Propagande culturelle, art officiel et culture dirigée: la création artistique en France entre conflits d’intérêt et structures périmées.

Voici ce qu’en pensent les professionnels du secteur non encore asservis, réunis en colloque30 ans de création dirigée par l’État. Constat, conséquences et perspectives. 1982-2013. Conclusion : Quel bilan de 30 ans de culture dirigée ?

Ce qui est demandé avant tout à l’État :  c’est de  ne pas nuire !  L’État doit se recentrer sur ces devoirs régaliens:  s’occuper du patrimoine (transmission des savoir-faire de l’œil et de la main mais également l’Histoire de l’art) , parce que lui seul à la durée nécessaire pour le faire. Mais il faut aussi, à propos de la Création vivante, que l’État soit le moins interventionniste possible.

Il est dénoncé, encore une fois, les méfaits conjugués du libéralisme et dirigisme, alliance de la carpe et du lapin, finalement pas si éloignés quand il s’agit de déconstruire les structures esthétiques objectives pour créer de nouveaux marchés tout en officialisant une nouvelle éthique toute subjective, bien imprégnée de relativisme.

Dans un monde où le beau est déconnecté de l’art, il est logique que les marchands de scandale se soient déguisés en artistes.

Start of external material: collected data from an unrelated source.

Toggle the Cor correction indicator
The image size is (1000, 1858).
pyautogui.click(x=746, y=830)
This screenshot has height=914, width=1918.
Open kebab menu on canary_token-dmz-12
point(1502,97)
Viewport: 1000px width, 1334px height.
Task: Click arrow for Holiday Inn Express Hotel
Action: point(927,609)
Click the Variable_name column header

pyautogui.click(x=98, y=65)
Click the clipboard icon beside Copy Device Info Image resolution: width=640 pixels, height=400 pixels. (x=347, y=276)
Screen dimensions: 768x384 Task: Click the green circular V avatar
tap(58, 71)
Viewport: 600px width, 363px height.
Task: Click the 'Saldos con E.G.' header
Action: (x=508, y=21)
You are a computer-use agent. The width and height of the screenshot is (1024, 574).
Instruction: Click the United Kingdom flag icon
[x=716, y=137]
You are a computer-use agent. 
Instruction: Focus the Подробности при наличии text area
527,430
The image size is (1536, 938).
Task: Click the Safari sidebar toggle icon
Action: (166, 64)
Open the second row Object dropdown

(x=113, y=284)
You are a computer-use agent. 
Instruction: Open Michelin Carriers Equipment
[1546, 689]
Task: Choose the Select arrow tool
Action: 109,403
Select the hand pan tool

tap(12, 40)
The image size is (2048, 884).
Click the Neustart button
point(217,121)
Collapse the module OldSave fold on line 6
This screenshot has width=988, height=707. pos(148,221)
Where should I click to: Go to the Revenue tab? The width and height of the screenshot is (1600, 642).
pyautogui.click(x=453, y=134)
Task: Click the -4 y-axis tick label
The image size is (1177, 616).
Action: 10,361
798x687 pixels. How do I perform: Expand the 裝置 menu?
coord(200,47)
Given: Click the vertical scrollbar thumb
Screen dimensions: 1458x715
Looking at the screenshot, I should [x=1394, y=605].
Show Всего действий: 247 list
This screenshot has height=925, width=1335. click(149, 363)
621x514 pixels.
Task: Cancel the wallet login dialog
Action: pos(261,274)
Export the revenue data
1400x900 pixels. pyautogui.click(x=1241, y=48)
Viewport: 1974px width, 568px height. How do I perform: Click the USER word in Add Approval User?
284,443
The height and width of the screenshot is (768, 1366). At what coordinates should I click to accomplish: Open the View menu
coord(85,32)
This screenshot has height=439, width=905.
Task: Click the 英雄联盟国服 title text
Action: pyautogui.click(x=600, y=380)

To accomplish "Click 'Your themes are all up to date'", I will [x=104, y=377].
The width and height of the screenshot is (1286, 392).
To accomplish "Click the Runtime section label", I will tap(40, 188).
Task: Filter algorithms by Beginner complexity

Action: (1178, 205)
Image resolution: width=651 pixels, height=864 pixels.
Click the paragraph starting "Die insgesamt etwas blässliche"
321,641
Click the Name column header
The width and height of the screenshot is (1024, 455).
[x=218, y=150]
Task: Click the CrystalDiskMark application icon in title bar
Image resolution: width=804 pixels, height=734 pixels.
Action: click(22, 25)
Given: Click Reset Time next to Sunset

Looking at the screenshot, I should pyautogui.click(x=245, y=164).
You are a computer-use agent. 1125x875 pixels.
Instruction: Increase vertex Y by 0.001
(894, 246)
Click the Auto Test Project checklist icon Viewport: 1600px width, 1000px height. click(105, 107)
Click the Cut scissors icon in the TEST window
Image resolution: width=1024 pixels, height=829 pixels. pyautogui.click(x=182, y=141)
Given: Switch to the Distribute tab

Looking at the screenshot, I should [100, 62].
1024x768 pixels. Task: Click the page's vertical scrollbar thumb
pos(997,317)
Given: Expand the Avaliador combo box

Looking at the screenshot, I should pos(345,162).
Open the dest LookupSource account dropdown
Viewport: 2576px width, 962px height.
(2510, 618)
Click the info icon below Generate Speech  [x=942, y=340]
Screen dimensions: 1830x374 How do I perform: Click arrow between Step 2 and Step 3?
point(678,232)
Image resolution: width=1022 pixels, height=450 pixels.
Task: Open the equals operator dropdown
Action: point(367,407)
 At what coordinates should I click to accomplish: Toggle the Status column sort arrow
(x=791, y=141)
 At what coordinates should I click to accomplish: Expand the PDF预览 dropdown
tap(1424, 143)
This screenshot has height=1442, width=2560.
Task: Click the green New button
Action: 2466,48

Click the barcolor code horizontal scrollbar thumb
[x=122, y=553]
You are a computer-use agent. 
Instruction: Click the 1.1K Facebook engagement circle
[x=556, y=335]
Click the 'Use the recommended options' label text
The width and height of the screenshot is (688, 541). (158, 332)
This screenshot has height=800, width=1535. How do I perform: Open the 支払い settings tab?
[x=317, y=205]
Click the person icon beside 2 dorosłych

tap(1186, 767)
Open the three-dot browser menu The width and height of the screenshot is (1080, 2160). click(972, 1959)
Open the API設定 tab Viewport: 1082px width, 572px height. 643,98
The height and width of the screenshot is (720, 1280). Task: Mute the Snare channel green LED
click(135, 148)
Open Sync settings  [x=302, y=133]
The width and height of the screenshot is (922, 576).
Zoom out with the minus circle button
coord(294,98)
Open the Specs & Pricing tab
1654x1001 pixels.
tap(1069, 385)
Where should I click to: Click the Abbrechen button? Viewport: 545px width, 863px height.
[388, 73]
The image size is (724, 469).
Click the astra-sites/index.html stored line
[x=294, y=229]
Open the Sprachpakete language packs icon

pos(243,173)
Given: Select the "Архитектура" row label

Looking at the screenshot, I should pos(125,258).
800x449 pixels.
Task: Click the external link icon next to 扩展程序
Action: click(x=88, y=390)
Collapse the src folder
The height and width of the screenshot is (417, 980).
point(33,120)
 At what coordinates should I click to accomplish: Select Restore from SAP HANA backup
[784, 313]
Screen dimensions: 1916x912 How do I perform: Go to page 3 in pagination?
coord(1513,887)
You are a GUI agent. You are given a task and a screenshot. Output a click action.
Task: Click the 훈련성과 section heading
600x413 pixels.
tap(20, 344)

Bref la Culture est devenu le Culturel pour tous, où le mauvais goût a un podium. Et pour cause!  Il est un goût obscure…à bénéfice. Parce qu’au-delà des questions de création purement artistique, il s’agit d’une basse histoire de gros sous:

L’opacité des comptes est stupéfiante : impossible de connaître la composition des commissions d‘achat, les critères de sélection  ; d‘où les abus de pouvoir, l’enrichissement occulte. Si ce n’est pas vrai, présentez les chiffres, nous ne demandons qu’à être détrompés !

Que proposent-ils?

Déniaiser: informer sans relâche, lire et diffuser, [encourager à ]  distinguer entre Culture et culturel. Le culturel c’est, finalement, l’insignifiance à la portée de tous ; la Culture, elle : la conquête du sens par chacun, au bénéfice de tous. Pasolini disait encore : « La Culture c’est-ce qui lutte contre le divertissement ». Le ministère de la culture est devenu le ministère du culturel.

Défataliser : arrêter d’accepter le fait accompli, de dire : l’Art Contemporain, l’industrie culturelle, c’est le sens de l’histoire, c’est le progrès. Ou bien,  en soupirant : «  mais que voulez-vous, c’est  la financiarisation,  la mondialisation qui veulent que tout soit à vendre : « Greed is good » ». Cette  dictature du fait accompli. (…) mais à la différence de celui d’hier,  le totalitarisme contemporain est flasque, c’est une barbarie molle.  Donc il faut procéder avec calme et humour, sinon, dénoncer cette extrémisme moelleux vous fait vite passer pour l’agresseur.